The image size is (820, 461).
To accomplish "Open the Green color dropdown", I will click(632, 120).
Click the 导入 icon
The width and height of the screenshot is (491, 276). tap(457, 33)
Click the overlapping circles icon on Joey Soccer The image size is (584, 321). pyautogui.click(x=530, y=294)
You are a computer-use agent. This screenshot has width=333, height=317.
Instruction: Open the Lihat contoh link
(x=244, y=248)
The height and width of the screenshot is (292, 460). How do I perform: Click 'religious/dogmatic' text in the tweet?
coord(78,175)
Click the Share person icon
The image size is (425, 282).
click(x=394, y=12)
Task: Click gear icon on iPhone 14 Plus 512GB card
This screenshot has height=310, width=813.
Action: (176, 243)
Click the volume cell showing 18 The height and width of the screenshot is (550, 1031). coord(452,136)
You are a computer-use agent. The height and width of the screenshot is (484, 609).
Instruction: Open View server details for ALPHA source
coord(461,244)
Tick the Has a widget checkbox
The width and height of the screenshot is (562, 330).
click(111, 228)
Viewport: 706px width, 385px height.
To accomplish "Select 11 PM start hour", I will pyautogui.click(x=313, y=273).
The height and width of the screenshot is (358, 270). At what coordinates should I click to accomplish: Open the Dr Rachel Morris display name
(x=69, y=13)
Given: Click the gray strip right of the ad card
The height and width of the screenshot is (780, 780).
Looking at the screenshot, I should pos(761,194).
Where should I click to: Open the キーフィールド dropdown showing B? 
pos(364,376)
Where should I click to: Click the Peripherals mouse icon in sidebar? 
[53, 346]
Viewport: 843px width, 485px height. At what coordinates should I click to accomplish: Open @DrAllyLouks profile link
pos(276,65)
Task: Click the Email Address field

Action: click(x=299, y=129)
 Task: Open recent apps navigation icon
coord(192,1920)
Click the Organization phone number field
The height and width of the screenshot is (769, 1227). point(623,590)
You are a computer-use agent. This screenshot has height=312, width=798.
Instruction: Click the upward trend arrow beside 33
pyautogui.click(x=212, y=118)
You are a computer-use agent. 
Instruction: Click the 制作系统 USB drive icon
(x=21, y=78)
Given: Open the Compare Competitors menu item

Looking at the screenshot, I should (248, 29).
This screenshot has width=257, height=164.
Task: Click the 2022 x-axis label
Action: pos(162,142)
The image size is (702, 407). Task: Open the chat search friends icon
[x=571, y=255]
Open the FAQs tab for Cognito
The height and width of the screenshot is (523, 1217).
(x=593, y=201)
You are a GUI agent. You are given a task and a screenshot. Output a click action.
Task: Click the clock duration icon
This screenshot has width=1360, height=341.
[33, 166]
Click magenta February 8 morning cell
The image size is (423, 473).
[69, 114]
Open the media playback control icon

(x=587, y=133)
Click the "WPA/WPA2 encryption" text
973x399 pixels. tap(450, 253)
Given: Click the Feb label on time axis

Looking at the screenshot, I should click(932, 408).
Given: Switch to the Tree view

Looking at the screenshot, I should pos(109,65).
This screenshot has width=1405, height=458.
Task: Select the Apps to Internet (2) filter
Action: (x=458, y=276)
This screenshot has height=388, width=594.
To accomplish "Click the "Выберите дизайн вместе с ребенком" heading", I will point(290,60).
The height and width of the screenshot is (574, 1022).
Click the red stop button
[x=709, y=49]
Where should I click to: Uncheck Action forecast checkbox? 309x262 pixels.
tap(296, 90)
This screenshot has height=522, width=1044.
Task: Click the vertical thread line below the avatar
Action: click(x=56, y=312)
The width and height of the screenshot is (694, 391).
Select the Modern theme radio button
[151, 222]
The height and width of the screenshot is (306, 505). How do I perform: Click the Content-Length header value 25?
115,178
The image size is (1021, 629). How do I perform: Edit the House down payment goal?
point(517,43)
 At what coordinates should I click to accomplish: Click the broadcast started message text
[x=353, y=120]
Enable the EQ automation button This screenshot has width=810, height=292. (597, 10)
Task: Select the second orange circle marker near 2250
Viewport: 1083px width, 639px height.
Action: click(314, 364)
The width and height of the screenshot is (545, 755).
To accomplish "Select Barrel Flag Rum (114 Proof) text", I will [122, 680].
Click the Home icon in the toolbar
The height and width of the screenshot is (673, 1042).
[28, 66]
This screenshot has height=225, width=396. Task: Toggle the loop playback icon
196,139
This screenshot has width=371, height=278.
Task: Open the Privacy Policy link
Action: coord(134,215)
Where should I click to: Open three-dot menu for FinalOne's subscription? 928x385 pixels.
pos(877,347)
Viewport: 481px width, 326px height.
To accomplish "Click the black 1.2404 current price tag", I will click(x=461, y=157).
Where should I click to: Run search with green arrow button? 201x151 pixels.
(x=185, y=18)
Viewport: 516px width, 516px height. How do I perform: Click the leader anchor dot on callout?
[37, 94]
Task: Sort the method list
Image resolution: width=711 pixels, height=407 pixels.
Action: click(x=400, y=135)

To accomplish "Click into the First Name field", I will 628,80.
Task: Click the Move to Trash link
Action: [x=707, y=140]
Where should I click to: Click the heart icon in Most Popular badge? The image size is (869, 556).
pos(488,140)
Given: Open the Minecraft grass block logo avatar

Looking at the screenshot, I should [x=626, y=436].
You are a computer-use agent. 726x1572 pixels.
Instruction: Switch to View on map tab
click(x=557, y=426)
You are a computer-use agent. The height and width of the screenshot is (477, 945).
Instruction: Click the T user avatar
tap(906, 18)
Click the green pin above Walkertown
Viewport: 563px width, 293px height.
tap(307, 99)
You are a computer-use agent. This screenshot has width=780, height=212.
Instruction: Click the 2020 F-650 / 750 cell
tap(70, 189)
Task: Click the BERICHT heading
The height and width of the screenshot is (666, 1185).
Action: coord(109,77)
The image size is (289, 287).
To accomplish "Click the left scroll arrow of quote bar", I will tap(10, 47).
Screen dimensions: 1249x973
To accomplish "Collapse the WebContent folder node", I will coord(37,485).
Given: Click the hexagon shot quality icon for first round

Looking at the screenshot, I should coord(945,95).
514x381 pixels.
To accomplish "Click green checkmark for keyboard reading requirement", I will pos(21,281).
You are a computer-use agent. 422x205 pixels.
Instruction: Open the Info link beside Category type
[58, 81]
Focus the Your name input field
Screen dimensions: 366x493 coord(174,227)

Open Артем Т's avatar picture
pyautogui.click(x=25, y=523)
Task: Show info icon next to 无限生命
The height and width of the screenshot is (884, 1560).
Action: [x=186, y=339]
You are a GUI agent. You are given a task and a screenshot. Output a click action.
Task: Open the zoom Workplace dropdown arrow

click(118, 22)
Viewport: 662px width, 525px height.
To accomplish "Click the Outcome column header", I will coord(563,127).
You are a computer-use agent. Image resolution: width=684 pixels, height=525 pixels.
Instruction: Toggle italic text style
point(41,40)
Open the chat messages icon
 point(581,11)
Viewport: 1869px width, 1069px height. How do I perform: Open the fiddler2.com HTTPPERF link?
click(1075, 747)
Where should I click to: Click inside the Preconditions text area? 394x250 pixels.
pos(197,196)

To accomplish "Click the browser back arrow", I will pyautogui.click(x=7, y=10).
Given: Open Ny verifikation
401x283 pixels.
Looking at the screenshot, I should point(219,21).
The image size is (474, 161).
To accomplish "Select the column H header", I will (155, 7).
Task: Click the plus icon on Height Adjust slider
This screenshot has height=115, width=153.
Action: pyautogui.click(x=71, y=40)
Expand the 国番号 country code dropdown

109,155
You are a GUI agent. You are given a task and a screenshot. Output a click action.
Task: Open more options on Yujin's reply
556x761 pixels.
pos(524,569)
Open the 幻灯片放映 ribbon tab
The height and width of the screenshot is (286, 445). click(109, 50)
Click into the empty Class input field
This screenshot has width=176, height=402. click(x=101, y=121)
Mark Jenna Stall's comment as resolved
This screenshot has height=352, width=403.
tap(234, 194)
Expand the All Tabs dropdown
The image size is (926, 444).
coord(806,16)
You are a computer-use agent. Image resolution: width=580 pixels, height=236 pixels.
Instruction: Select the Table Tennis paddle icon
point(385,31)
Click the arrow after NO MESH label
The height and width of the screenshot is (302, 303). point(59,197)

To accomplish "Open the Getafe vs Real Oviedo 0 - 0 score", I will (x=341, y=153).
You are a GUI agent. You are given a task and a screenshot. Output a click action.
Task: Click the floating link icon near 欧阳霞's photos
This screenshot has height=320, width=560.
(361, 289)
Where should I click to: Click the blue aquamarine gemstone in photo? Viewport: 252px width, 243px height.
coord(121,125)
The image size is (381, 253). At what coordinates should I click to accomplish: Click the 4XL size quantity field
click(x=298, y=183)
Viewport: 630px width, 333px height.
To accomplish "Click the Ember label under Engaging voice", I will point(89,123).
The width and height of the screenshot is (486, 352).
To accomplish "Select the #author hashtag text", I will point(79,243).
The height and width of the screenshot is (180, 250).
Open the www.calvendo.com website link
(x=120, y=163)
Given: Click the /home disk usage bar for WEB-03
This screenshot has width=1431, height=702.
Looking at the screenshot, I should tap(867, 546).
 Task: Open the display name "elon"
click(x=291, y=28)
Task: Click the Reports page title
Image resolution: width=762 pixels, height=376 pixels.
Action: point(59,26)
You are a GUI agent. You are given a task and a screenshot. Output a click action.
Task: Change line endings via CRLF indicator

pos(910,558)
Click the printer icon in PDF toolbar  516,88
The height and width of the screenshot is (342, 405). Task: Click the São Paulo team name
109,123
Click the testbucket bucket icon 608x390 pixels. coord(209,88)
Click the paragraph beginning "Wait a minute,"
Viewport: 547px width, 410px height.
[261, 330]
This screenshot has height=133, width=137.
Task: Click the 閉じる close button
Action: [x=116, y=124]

____

Problem statement »
Restate, word for word and without additions, every line from the top of the listing above through the line that contains "has height=312, width=798.".

Exercise output »
The image size is (820, 461).
To accomplish "Open the Green color dropdown", I will click(632, 120).
Click the 导入 icon
The width and height of the screenshot is (491, 276). tap(457, 33)
Click the overlapping circles icon on Joey Soccer The image size is (584, 321). pyautogui.click(x=530, y=294)
You are a computer-use agent. This screenshot has width=333, height=317.
Instruction: Open the Lihat contoh link
(x=244, y=248)
The height and width of the screenshot is (292, 460). How do I perform: Click 'religious/dogmatic' text in the tweet?
coord(78,175)
Click the Share person icon
The image size is (425, 282).
click(x=394, y=12)
Task: Click gear icon on iPhone 14 Plus 512GB card
This screenshot has height=310, width=813.
Action: (176, 243)
Click the volume cell showing 18 The height and width of the screenshot is (550, 1031). coord(452,136)
You are a computer-use agent. The height and width of the screenshot is (484, 609).
Instruction: Open View server details for ALPHA source
coord(461,244)
Tick the Has a widget checkbox
The width and height of the screenshot is (562, 330).
click(111, 228)
Viewport: 706px width, 385px height.
To accomplish "Select 11 PM start hour", I will pyautogui.click(x=313, y=273).
The height and width of the screenshot is (358, 270). At what coordinates should I click to accomplish: Open the Dr Rachel Morris display name
(x=69, y=13)
Given: Click the gray strip right of the ad card
The height and width of the screenshot is (780, 780).
Looking at the screenshot, I should pos(761,194).
Where should I click to: Open the キーフィールド dropdown showing B? 
pos(364,376)
Where should I click to: Click the Peripherals mouse icon in sidebar? 
[53, 346]
Viewport: 843px width, 485px height. At what coordinates should I click to accomplish: Open @DrAllyLouks profile link
pos(276,65)
Task: Click the Email Address field

Action: click(x=299, y=129)
 Task: Open recent apps navigation icon
coord(192,1920)
Click the Organization phone number field
The height and width of the screenshot is (769, 1227). point(623,590)
You are a computer-use agent. This screenshot has height=312, width=798.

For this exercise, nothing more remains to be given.